Please note that nutrition information is an estimate and can vary based on the specific ingredients used.

Frequently Asked Questions

What if I don’t have buttermilk?

You can make a quick substitute! For every 1 cup of milk, stir in 1 tablespoon of lemon juice or white vinegar. Let it sit for 5-10 minutes until it looks slightly curdled. However, for the absolute best texture, I always recommend using real, store-bought full-fat buttermilk.

Why did my cinnamon swirl sink to the bottom?

This usually happens for two reasons: the swirl mixture was too heavy/wet, or the cake batter was too thin. Using melted butter (not softened) and adding the 2 tablespoons of flour to the swirl helps prevent this by creating a thicker, sand-like texture that stays suspended in the batter.

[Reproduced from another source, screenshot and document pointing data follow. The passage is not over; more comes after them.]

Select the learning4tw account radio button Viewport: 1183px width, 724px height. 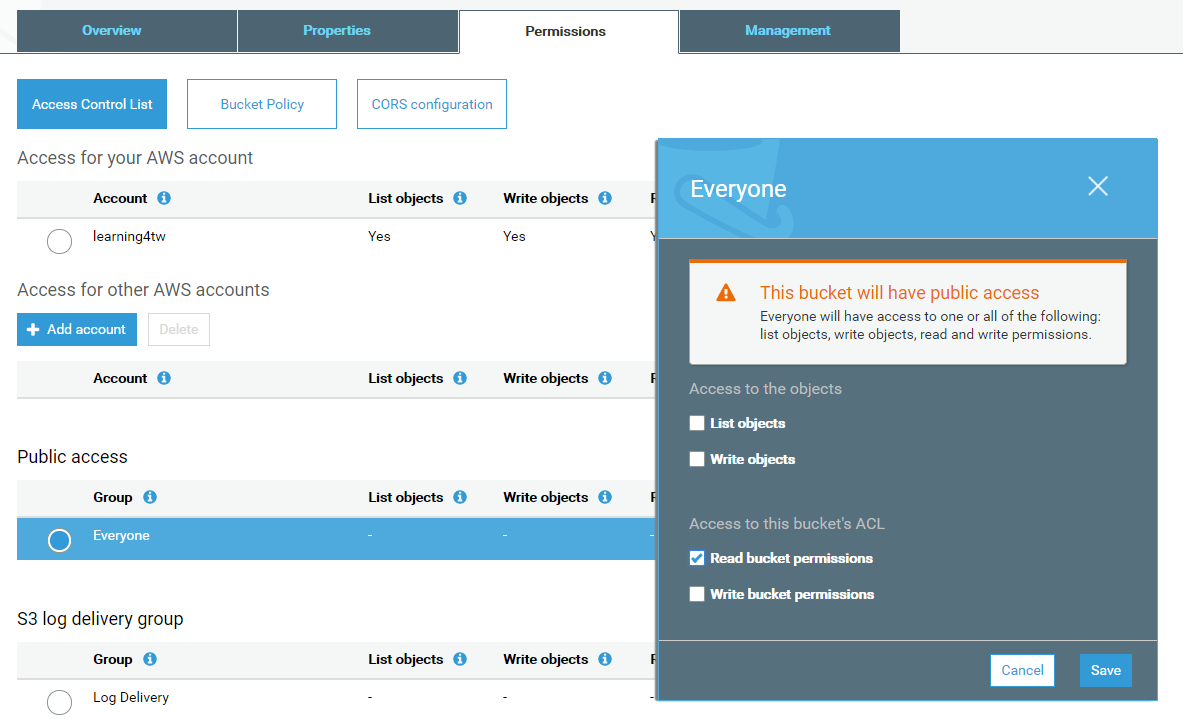[59, 241]
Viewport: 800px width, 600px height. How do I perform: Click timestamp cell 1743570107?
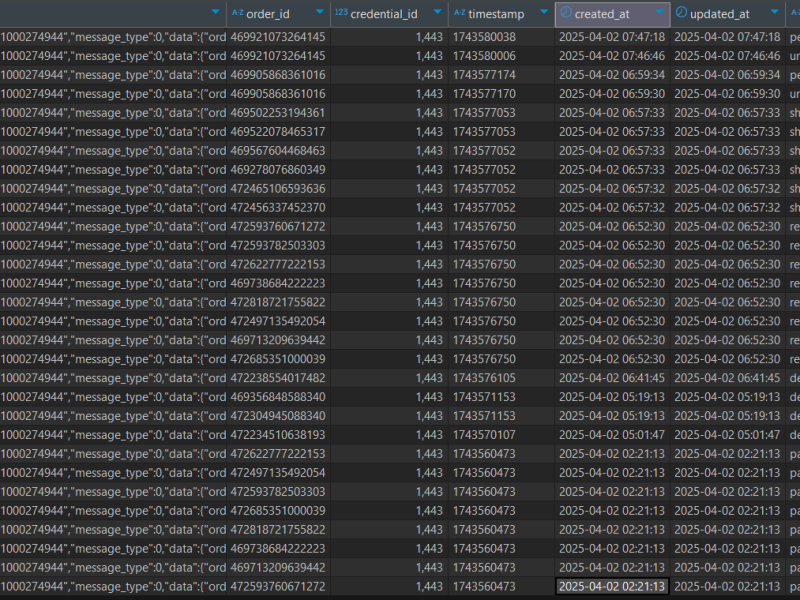click(484, 435)
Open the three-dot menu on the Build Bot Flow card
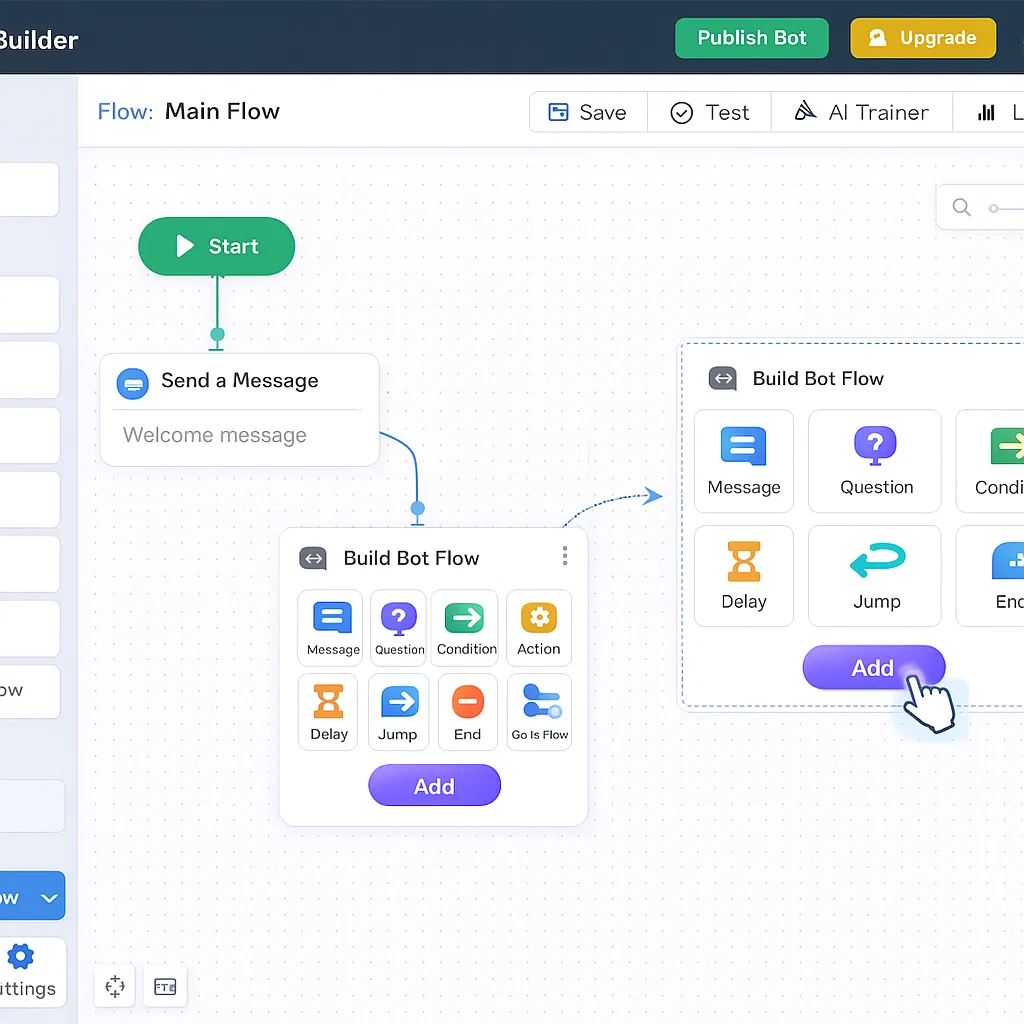1024x1024 pixels. coord(565,556)
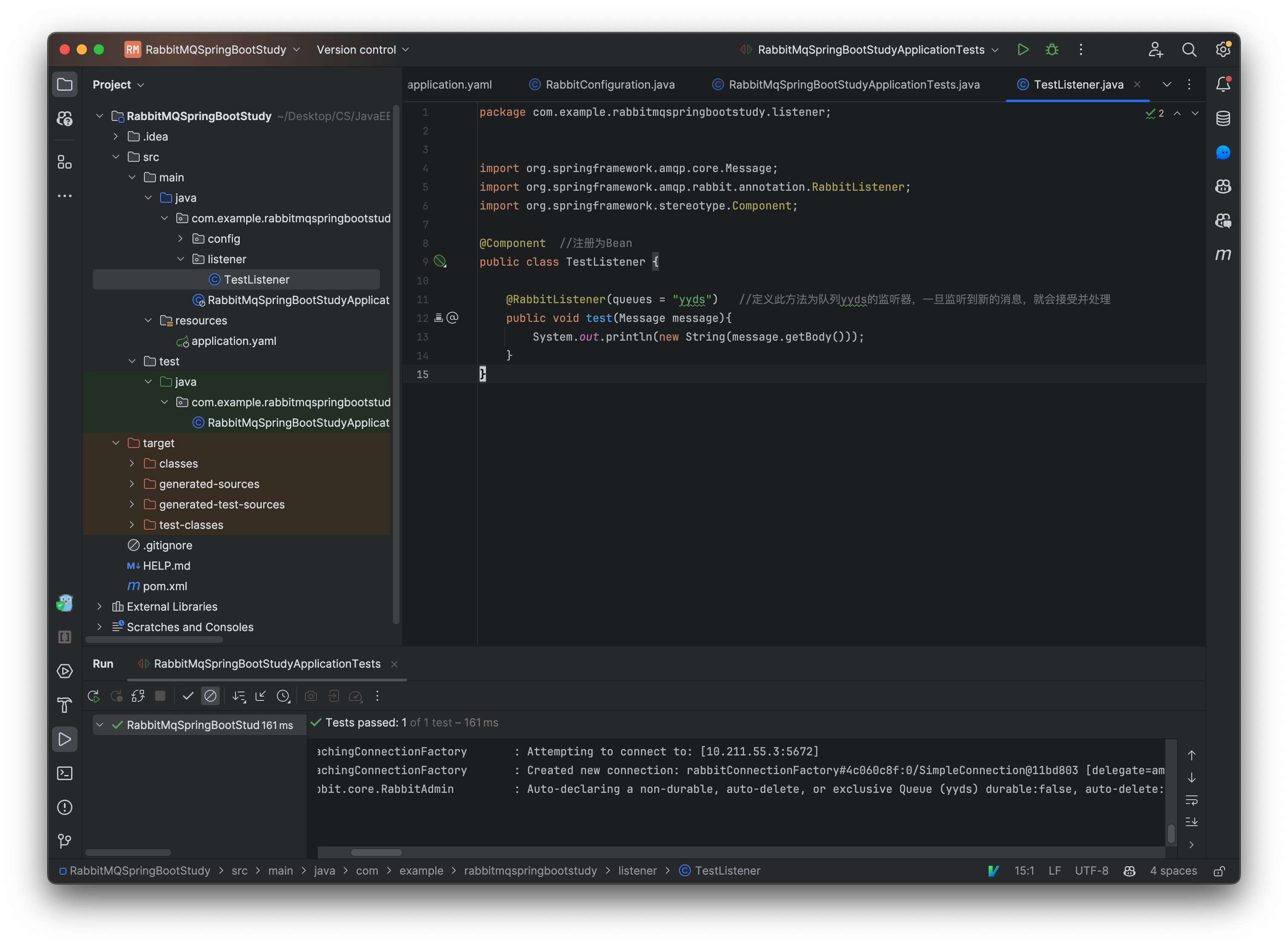Open the Notifications bell panel

click(1223, 84)

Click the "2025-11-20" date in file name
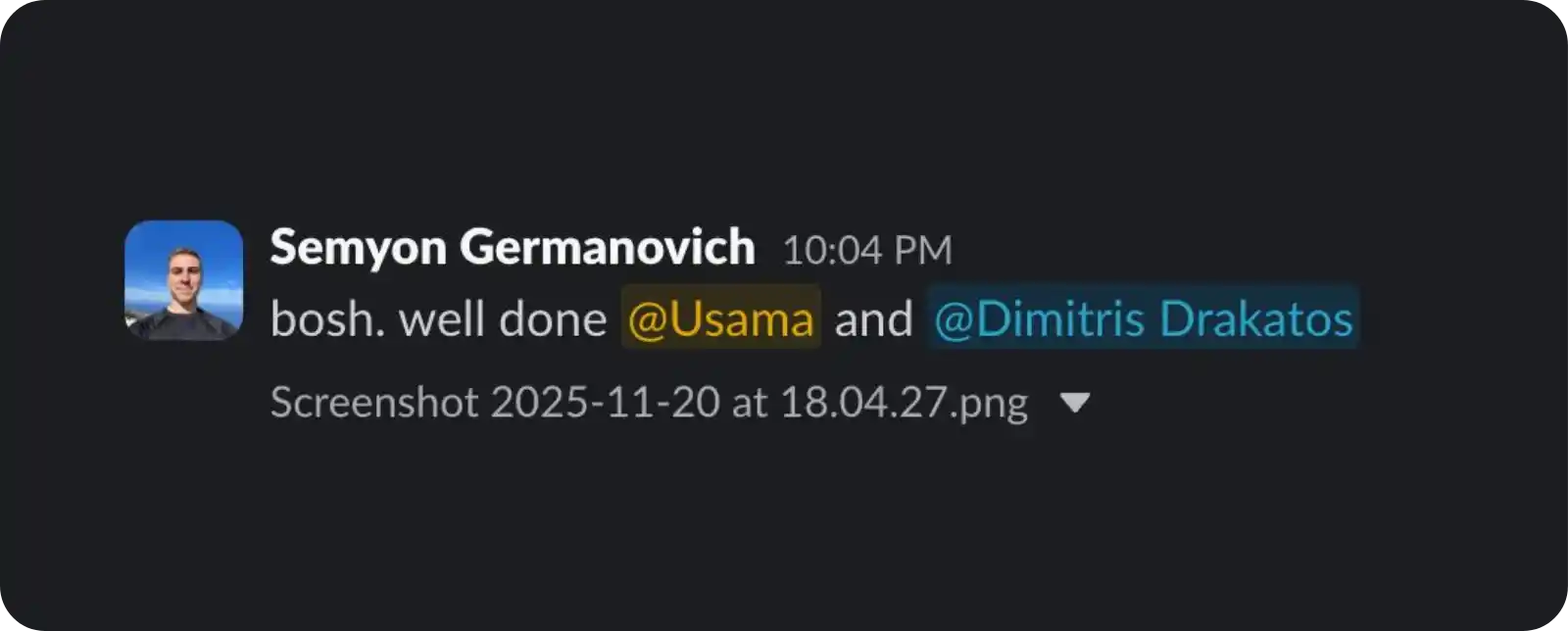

Can I prepare this cinnamon bun cake in advance?

Absolutely. You can bake the cake a day ahead, let it cool completely, and cover it tightly. Prepare the frosting and store it in an airtight container in the fridge. When ready to serve, let the frosting soften slightly at room temperature and drizzle over the cake.

Does the type of cinnamon really matter?

Yes, it makes a surprising difference! Standard Cassia cinnamon is fine, but Saigon cinnamon has a higher oil content, giving it a much more potent, sweet, and spicy flavor that truly makes it taste like the filling of a high-end cinnamon roll.